┌─ Recorded information

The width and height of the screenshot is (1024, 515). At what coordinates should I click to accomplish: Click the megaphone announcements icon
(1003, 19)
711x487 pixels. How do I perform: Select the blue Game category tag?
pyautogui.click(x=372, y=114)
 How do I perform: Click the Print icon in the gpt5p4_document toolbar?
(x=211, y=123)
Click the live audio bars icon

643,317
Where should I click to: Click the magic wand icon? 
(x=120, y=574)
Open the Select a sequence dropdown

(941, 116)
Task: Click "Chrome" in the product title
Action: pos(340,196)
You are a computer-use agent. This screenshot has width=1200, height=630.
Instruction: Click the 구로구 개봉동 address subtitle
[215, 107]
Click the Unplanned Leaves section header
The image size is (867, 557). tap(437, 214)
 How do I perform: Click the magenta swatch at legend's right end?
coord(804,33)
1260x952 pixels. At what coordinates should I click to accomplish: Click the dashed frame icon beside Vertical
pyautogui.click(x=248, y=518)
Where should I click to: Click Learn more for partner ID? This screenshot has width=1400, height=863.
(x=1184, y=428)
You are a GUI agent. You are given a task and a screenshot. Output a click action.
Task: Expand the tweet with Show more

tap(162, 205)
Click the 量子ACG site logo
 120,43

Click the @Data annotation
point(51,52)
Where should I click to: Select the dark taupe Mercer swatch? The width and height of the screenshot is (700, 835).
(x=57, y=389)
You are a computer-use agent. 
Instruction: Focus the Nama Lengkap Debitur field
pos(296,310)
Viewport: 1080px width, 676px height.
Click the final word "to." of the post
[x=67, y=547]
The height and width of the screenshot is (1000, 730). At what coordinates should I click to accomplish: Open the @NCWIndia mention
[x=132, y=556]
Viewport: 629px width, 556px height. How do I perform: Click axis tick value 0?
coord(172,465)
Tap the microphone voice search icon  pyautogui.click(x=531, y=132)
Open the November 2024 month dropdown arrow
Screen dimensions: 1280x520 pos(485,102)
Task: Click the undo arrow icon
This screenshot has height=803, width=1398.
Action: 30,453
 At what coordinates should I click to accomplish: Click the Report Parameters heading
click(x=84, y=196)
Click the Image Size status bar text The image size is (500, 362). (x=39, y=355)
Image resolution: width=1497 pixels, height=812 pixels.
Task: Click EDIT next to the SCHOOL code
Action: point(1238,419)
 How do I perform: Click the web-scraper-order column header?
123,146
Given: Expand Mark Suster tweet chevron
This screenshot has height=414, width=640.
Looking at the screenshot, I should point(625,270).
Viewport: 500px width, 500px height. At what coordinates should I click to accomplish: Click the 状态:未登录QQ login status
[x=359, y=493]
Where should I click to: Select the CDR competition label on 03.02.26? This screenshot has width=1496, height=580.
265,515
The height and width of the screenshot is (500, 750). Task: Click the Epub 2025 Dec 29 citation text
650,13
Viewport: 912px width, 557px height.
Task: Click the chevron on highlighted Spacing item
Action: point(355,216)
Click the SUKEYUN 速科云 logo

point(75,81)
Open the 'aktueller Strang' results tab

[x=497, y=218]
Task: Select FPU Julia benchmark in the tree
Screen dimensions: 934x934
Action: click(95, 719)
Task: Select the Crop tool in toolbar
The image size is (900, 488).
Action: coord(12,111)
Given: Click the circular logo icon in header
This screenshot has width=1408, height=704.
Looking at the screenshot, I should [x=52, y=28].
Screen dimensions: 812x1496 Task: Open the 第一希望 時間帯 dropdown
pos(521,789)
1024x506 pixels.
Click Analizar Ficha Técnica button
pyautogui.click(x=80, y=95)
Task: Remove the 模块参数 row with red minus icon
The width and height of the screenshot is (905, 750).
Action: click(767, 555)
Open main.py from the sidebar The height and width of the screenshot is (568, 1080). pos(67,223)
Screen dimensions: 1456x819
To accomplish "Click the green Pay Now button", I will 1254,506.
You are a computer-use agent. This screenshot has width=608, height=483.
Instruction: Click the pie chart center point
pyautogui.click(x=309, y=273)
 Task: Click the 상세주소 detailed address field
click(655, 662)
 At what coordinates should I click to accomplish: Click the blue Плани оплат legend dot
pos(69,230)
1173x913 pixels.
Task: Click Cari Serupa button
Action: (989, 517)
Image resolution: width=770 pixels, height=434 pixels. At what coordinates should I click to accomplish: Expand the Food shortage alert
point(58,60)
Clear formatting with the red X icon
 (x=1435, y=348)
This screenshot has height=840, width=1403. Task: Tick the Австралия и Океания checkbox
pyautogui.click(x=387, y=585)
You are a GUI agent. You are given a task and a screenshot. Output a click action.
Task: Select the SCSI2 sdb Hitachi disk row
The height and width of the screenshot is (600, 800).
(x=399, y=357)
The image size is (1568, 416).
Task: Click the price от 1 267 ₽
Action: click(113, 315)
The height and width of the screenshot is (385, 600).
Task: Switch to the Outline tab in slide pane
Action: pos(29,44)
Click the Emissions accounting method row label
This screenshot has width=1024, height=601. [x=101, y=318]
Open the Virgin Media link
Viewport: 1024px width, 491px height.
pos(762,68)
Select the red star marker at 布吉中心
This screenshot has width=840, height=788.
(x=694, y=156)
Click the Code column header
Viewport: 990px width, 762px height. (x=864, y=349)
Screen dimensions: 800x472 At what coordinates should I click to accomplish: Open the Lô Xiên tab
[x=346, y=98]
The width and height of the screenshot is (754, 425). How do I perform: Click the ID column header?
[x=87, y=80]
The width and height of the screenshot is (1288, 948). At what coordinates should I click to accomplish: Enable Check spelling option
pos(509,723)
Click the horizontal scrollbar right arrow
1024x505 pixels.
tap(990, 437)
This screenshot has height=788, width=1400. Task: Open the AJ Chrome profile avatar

└─

_Required work_. Go through the records above and copy each one exactly.

_Answer to this exercise_.
The width and height of the screenshot is (1024, 515). At what coordinates should I click to accomplish: Click the megaphone announcements icon
(1003, 19)
711x487 pixels. How do I perform: Select the blue Game category tag?
pyautogui.click(x=372, y=114)
 How do I perform: Click the Print icon in the gpt5p4_document toolbar?
(x=211, y=123)
Click the live audio bars icon

643,317
Where should I click to: Click the magic wand icon? 
(x=120, y=574)
Open the Select a sequence dropdown

(941, 116)
Task: Click "Chrome" in the product title
Action: pos(340,196)
You are a computer-use agent. This screenshot has width=1200, height=630.
Instruction: Click the 구로구 개봉동 address subtitle
[215, 107]
Click the Unplanned Leaves section header
The image size is (867, 557). tap(437, 214)
 How do I perform: Click the magenta swatch at legend's right end?
coord(804,33)
1260x952 pixels. At what coordinates should I click to accomplish: Click the dashed frame icon beside Vertical
pyautogui.click(x=248, y=518)
Where should I click to: Click Learn more for partner ID? This screenshot has width=1400, height=863.
(x=1184, y=428)
You are a GUI agent. You are given a task and a screenshot. Output a click action.
Task: Expand the tweet with Show more

tap(162, 205)
Click the 量子ACG site logo
 120,43

Click the @Data annotation
point(51,52)
Where should I click to: Select the dark taupe Mercer swatch? The width and height of the screenshot is (700, 835).
(x=57, y=389)
You are a computer-use agent. 
Instruction: Focus the Nama Lengkap Debitur field
pos(296,310)
Viewport: 1080px width, 676px height.
Click the final word "to." of the post
[x=67, y=547]
The height and width of the screenshot is (1000, 730). At what coordinates should I click to accomplish: Open the @NCWIndia mention
[x=132, y=556]
Viewport: 629px width, 556px height. How do I perform: Click axis tick value 0?
coord(172,465)
Tap the microphone voice search icon  pyautogui.click(x=531, y=132)
Open the November 2024 month dropdown arrow
Screen dimensions: 1280x520 pos(485,102)
Task: Click the undo arrow icon
This screenshot has height=803, width=1398.
Action: 30,453
 At what coordinates should I click to accomplish: Click the Report Parameters heading
click(x=84, y=196)
Click the Image Size status bar text The image size is (500, 362). (x=39, y=355)
Image resolution: width=1497 pixels, height=812 pixels.
Task: Click EDIT next to the SCHOOL code
Action: point(1238,419)
 How do I perform: Click the web-scraper-order column header?
123,146
Given: Expand Mark Suster tweet chevron
This screenshot has height=414, width=640.
Looking at the screenshot, I should point(625,270).
Viewport: 500px width, 500px height. At what coordinates should I click to accomplish: Click the 状态:未登录QQ login status
[x=359, y=493]
Where should I click to: Select the CDR competition label on 03.02.26? This screenshot has width=1496, height=580.
265,515
The height and width of the screenshot is (500, 750). Task: Click the Epub 2025 Dec 29 citation text
650,13
Viewport: 912px width, 557px height.
Task: Click the chevron on highlighted Spacing item
Action: point(355,216)
Click the SUKEYUN 速科云 logo

point(75,81)
Open the 'aktueller Strang' results tab

[x=497, y=218]
Task: Select FPU Julia benchmark in the tree
Screen dimensions: 934x934
Action: click(95, 719)
Task: Select the Crop tool in toolbar
The image size is (900, 488).
Action: coord(12,111)
Given: Click the circular logo icon in header
This screenshot has width=1408, height=704.
Looking at the screenshot, I should [x=52, y=28].
Screen dimensions: 812x1496 Task: Open the 第一希望 時間帯 dropdown
pos(521,789)
1024x506 pixels.
Click Analizar Ficha Técnica button
pyautogui.click(x=80, y=95)
Task: Remove the 模块参数 row with red minus icon
The width and height of the screenshot is (905, 750).
Action: click(767, 555)
Open main.py from the sidebar The height and width of the screenshot is (568, 1080). pos(67,223)
Screen dimensions: 1456x819
To accomplish "Click the green Pay Now button", I will 1254,506.
You are a computer-use agent. This screenshot has width=608, height=483.
Instruction: Click the pie chart center point
pyautogui.click(x=309, y=273)
 Task: Click the 상세주소 detailed address field
click(655, 662)
 At what coordinates should I click to accomplish: Click the blue Плани оплат legend dot
pos(69,230)
1173x913 pixels.
Task: Click Cari Serupa button
Action: (989, 517)
Image resolution: width=770 pixels, height=434 pixels. At what coordinates should I click to accomplish: Expand the Food shortage alert
point(58,60)
Clear formatting with the red X icon
 (x=1435, y=348)
This screenshot has height=840, width=1403. Task: Tick the Австралия и Океания checkbox
pyautogui.click(x=387, y=585)
You are a GUI agent. You are given a task and a screenshot. Output a click action.
Task: Select the SCSI2 sdb Hitachi disk row
The height and width of the screenshot is (600, 800).
(x=399, y=357)
The image size is (1568, 416).
Task: Click the price от 1 267 ₽
Action: click(113, 315)
The height and width of the screenshot is (385, 600).
Task: Switch to the Outline tab in slide pane
Action: pos(29,44)
Click the Emissions accounting method row label
This screenshot has width=1024, height=601. [x=101, y=318]
Open the Virgin Media link
Viewport: 1024px width, 491px height.
pos(762,68)
Select the red star marker at 布吉中心
This screenshot has width=840, height=788.
(x=694, y=156)
Click the Code column header
Viewport: 990px width, 762px height. (x=864, y=349)
Screen dimensions: 800x472 At what coordinates should I click to accomplish: Open the Lô Xiên tab
[x=346, y=98]
The width and height of the screenshot is (754, 425). How do I perform: Click the ID column header?
[x=87, y=80]
The width and height of the screenshot is (1288, 948). At what coordinates should I click to accomplish: Enable Check spelling option
pos(509,723)
Click the horizontal scrollbar right arrow
1024x505 pixels.
tap(990, 437)
This screenshot has height=788, width=1400. Task: Open the AJ Chrome profile avatar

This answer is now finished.